- **Dataset entries**
▽
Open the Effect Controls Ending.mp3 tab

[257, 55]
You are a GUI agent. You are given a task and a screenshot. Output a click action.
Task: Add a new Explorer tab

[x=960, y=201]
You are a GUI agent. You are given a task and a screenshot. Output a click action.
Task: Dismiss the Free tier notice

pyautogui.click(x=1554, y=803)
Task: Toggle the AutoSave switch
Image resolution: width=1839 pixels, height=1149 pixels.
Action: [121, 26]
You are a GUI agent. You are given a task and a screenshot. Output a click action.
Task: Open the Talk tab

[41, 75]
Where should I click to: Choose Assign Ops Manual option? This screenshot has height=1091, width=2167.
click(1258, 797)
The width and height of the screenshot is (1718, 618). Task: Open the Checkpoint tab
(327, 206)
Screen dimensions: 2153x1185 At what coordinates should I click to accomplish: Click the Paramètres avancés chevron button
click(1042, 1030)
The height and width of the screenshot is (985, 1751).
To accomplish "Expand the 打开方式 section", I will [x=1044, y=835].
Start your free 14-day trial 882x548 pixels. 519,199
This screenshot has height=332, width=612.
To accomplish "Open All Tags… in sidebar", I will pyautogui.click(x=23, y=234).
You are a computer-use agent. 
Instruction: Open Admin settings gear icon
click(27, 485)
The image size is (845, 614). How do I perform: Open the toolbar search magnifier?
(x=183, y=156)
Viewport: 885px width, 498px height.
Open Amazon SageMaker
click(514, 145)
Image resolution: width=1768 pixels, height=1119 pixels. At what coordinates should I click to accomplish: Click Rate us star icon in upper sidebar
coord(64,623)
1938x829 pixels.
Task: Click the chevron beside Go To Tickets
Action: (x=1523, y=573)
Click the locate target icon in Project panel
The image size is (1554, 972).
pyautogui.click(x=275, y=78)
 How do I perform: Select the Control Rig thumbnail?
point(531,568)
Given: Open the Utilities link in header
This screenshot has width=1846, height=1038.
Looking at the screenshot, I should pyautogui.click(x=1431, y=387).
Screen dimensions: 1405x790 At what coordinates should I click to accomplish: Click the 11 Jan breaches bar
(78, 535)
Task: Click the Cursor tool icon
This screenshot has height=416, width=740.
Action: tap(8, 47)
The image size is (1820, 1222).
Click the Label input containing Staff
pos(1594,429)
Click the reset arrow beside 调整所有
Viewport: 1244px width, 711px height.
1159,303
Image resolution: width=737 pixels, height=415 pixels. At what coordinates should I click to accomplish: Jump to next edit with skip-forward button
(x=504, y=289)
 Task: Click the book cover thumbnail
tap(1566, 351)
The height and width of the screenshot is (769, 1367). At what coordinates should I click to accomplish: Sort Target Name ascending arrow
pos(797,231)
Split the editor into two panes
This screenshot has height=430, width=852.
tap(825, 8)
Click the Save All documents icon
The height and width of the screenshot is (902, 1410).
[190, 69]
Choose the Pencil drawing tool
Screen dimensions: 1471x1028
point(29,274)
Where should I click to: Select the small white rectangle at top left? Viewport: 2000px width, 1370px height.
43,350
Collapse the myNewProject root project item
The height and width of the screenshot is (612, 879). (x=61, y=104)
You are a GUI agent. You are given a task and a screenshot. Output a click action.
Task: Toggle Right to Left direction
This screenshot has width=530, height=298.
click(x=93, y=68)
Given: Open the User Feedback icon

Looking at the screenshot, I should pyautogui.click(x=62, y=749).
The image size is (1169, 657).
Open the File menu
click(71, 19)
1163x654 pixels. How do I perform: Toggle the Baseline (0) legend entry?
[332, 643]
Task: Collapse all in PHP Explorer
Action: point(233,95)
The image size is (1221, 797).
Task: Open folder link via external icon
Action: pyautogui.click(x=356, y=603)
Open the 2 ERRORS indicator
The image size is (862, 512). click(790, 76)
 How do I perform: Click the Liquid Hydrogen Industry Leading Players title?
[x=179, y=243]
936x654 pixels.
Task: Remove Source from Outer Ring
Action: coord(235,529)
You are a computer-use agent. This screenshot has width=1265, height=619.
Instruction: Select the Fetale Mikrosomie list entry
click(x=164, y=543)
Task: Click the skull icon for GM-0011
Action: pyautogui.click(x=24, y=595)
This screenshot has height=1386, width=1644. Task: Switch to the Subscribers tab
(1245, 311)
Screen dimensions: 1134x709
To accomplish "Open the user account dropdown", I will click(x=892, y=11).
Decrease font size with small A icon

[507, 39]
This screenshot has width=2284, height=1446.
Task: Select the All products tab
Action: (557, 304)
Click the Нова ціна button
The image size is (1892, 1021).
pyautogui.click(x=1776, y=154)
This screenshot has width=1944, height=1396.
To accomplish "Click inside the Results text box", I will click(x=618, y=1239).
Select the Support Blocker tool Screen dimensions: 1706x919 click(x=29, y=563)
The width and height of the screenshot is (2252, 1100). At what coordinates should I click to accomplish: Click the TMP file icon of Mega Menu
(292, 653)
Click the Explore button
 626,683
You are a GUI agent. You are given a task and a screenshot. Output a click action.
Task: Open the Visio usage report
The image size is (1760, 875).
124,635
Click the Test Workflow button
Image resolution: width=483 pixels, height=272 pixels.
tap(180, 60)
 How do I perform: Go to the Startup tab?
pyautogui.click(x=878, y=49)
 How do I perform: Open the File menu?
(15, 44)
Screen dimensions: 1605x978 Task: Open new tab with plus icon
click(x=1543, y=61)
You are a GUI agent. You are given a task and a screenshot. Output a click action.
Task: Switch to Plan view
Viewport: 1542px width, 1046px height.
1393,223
△
- **About this exercise**
What do the lines above say from the one containing "The width and height of the screenshot is (2252, 1100)." down to the one containing "Task: Switch to Plan view"? Return them exactly, both end lines included, and only them.

- **Exercise result**
The width and height of the screenshot is (2252, 1100). At what coordinates should I click to accomplish: Click the TMP file icon of Mega Menu
(292, 653)
Click the Explore button
 626,683
You are a GUI agent. You are given a task and a screenshot. Output a click action.
Task: Open the Visio usage report
The image size is (1760, 875).
124,635
Click the Test Workflow button
Image resolution: width=483 pixels, height=272 pixels.
tap(180, 60)
 How do I perform: Go to the Startup tab?
pyautogui.click(x=878, y=49)
 How do I perform: Open the File menu?
(15, 44)
Screen dimensions: 1605x978 Task: Open new tab with plus icon
click(x=1543, y=61)
You are a GUI agent. You are given a task and a screenshot. Output a click action.
Task: Switch to Plan view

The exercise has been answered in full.